O calendário avança, o ano se encerra, mas a sucessão política no Rio Grande do Norte permanece em completo estado de indefinição. A disputa pelo Governo do Estado e pelas vagas ao Senado caminha sem rumo claro, expondo um vazio de articulação política raramente visto na história recente do RN.
A pouco mais de oito meses do início oficial da campanha eleitoral, o cenário é de improviso. Os pré-candidatos que hoje se apresentam como protagonistas — Allyson Bezerra, Rogério Marinho, Álvaro Dias e Cadu Xavier — ainda não conseguiram apresentar o básico: não há vices definidos, tampouco chapas estruturadas para o Senado.
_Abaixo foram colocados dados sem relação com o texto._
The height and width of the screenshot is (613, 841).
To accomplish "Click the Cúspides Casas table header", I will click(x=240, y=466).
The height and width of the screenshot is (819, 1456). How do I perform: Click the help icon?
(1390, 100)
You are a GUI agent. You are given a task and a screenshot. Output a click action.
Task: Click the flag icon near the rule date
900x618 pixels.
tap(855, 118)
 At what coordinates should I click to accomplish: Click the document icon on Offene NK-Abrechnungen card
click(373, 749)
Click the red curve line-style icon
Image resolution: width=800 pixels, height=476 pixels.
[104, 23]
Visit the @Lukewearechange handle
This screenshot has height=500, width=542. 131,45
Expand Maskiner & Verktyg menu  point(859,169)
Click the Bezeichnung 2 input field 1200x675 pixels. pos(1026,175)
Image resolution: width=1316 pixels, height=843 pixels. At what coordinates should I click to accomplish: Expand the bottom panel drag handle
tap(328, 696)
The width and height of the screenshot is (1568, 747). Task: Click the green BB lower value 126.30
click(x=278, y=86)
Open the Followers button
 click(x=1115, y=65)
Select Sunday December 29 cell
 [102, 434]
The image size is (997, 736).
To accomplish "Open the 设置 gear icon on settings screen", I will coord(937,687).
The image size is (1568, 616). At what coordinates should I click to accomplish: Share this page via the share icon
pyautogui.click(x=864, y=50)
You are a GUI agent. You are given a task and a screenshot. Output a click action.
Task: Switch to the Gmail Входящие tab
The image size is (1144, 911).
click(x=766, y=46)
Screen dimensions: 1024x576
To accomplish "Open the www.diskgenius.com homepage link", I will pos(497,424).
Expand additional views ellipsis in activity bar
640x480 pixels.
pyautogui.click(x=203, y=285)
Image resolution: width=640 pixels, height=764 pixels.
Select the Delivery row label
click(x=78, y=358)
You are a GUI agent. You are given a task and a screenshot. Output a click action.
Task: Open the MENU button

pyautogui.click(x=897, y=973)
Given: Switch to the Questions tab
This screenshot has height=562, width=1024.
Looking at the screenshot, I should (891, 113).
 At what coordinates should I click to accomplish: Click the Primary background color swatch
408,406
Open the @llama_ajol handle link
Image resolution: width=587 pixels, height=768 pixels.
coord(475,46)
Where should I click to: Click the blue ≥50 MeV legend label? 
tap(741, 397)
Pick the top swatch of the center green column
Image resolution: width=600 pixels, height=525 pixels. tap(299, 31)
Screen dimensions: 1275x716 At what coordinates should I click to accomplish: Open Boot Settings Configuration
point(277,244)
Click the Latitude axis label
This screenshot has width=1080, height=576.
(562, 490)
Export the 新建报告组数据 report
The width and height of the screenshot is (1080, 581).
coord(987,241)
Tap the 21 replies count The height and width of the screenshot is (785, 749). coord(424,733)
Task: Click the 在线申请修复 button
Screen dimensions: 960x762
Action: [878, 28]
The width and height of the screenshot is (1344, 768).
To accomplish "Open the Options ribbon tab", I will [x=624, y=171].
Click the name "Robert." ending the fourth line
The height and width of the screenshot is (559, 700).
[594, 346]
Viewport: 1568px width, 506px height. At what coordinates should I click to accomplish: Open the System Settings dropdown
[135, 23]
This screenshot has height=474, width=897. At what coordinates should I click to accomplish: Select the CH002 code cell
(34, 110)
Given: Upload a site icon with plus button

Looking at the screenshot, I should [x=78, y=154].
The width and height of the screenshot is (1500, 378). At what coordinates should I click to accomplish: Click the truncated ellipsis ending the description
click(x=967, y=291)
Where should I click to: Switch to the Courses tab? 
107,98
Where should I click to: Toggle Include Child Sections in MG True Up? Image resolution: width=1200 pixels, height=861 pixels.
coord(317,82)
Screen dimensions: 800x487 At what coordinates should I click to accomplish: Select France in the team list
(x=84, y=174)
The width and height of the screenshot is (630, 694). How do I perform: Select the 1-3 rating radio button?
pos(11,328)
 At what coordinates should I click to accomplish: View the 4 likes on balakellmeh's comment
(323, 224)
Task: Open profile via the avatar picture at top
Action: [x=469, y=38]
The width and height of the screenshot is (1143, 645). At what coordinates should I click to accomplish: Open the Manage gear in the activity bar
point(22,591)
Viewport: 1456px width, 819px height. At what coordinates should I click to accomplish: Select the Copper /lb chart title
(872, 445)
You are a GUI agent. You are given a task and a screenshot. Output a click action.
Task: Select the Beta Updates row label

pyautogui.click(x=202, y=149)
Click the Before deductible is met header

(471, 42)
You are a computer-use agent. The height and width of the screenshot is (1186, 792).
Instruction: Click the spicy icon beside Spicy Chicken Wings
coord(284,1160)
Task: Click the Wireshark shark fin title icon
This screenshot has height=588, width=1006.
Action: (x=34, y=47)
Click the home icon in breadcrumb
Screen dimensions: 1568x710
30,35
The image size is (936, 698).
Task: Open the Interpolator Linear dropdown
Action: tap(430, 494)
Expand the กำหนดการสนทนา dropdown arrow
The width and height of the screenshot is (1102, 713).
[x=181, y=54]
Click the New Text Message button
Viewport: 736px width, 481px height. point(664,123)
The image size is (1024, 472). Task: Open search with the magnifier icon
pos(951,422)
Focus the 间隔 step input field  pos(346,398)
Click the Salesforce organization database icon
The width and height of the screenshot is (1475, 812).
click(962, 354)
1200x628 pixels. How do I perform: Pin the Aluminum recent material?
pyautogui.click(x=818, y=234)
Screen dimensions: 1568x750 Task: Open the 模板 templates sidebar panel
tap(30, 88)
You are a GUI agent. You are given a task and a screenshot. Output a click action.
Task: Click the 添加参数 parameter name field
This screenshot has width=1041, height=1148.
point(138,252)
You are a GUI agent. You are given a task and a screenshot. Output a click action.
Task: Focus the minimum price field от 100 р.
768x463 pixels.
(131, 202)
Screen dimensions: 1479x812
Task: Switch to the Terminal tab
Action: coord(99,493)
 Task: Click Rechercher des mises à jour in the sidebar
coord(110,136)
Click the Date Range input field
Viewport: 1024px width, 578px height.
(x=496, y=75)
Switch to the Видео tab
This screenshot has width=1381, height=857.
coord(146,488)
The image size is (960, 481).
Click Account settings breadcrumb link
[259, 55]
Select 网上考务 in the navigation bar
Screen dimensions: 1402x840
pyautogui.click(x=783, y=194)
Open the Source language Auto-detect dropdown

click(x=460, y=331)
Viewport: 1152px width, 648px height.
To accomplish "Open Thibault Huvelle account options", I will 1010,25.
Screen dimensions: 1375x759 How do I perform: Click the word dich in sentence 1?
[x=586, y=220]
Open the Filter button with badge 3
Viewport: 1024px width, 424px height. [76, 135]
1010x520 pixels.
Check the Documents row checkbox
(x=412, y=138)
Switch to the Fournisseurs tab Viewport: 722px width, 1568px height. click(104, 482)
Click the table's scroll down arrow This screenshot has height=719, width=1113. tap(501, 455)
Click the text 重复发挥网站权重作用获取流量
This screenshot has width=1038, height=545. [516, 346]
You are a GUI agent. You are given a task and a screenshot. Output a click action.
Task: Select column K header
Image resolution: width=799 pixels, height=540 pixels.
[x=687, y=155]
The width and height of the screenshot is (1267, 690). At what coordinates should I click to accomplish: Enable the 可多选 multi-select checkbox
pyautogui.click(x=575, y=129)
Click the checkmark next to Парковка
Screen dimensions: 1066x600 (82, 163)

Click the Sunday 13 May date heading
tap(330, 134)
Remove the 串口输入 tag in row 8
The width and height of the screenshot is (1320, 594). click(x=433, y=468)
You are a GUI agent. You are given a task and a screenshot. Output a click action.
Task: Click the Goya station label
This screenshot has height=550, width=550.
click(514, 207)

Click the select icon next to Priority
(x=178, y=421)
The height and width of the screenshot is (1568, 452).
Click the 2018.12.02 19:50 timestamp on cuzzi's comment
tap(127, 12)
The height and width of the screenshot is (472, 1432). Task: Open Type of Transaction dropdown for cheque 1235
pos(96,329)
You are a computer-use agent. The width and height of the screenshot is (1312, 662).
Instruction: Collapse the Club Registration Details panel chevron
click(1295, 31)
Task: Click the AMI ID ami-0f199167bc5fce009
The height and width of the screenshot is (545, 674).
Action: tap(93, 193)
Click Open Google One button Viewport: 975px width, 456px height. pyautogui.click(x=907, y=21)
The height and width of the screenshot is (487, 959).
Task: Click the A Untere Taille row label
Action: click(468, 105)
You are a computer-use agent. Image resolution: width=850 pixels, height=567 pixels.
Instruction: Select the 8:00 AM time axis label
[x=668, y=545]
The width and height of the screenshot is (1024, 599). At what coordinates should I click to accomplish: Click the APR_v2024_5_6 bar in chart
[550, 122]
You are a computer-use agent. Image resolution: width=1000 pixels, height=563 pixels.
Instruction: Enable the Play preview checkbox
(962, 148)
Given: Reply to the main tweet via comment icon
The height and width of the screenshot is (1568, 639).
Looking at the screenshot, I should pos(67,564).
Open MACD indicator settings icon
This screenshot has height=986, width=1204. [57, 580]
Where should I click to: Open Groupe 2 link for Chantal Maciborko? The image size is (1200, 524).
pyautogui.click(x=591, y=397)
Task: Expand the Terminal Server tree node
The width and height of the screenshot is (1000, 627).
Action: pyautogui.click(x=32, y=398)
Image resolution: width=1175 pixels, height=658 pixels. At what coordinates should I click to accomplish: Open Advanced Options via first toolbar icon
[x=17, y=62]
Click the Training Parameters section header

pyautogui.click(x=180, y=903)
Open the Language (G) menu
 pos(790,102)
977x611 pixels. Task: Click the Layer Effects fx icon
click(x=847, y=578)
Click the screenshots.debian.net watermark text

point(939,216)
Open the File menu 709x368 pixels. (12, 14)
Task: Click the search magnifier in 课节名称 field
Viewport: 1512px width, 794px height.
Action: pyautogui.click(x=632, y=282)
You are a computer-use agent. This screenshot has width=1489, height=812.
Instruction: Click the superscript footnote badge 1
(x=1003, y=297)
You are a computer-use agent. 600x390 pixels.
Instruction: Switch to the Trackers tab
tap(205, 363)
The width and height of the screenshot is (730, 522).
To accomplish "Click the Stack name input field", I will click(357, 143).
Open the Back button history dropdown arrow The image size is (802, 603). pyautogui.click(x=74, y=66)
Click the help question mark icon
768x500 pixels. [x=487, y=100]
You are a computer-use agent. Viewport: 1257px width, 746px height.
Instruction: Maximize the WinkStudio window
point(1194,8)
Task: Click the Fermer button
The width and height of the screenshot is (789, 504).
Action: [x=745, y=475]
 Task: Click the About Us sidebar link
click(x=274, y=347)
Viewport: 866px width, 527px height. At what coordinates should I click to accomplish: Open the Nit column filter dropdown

Nem nos bastidores, onde tradicionalmente as costuras começam cedo, há sinais consistentes de composição.
A situação se agrava quando se observa a corrida ao Senado. Não se sabe quem caminhará ao lado de Styvenson Valentim, quem será o nome que dividirá palanque com a governadora Fátima Bezerra, nem quem formará dobradinha com Zenaide Maia. O silêncio é generalizado e revela mais do que cautela: revela dificuldade real de articulação e ausência de consensos mínimos.
No plano do Executivo estadual, o quadro é igualmente preocupante. Quem será o vice de Rogério Marinho? Quem acompanhará Allyson Bezerra? Quem completará a chapa de Cadu Xavier? São perguntas elementares que, a essa altura do calendário, já deveriam ter respostas — ao menos nos bastidores.
Nunca, em tão pouco tempo para uma eleição de tamanha relevância, o Rio Grande do Norte assistiu a um cenário tão nebuloso. A indefinição deixou de ser circunstancial e passou a ser o traço dominante da sucessão estadual. O tempo corre, o eleitor observa, e a política potiguar segue patinando, sem direção e sem clareza sobre o futuro que pretende oferecer.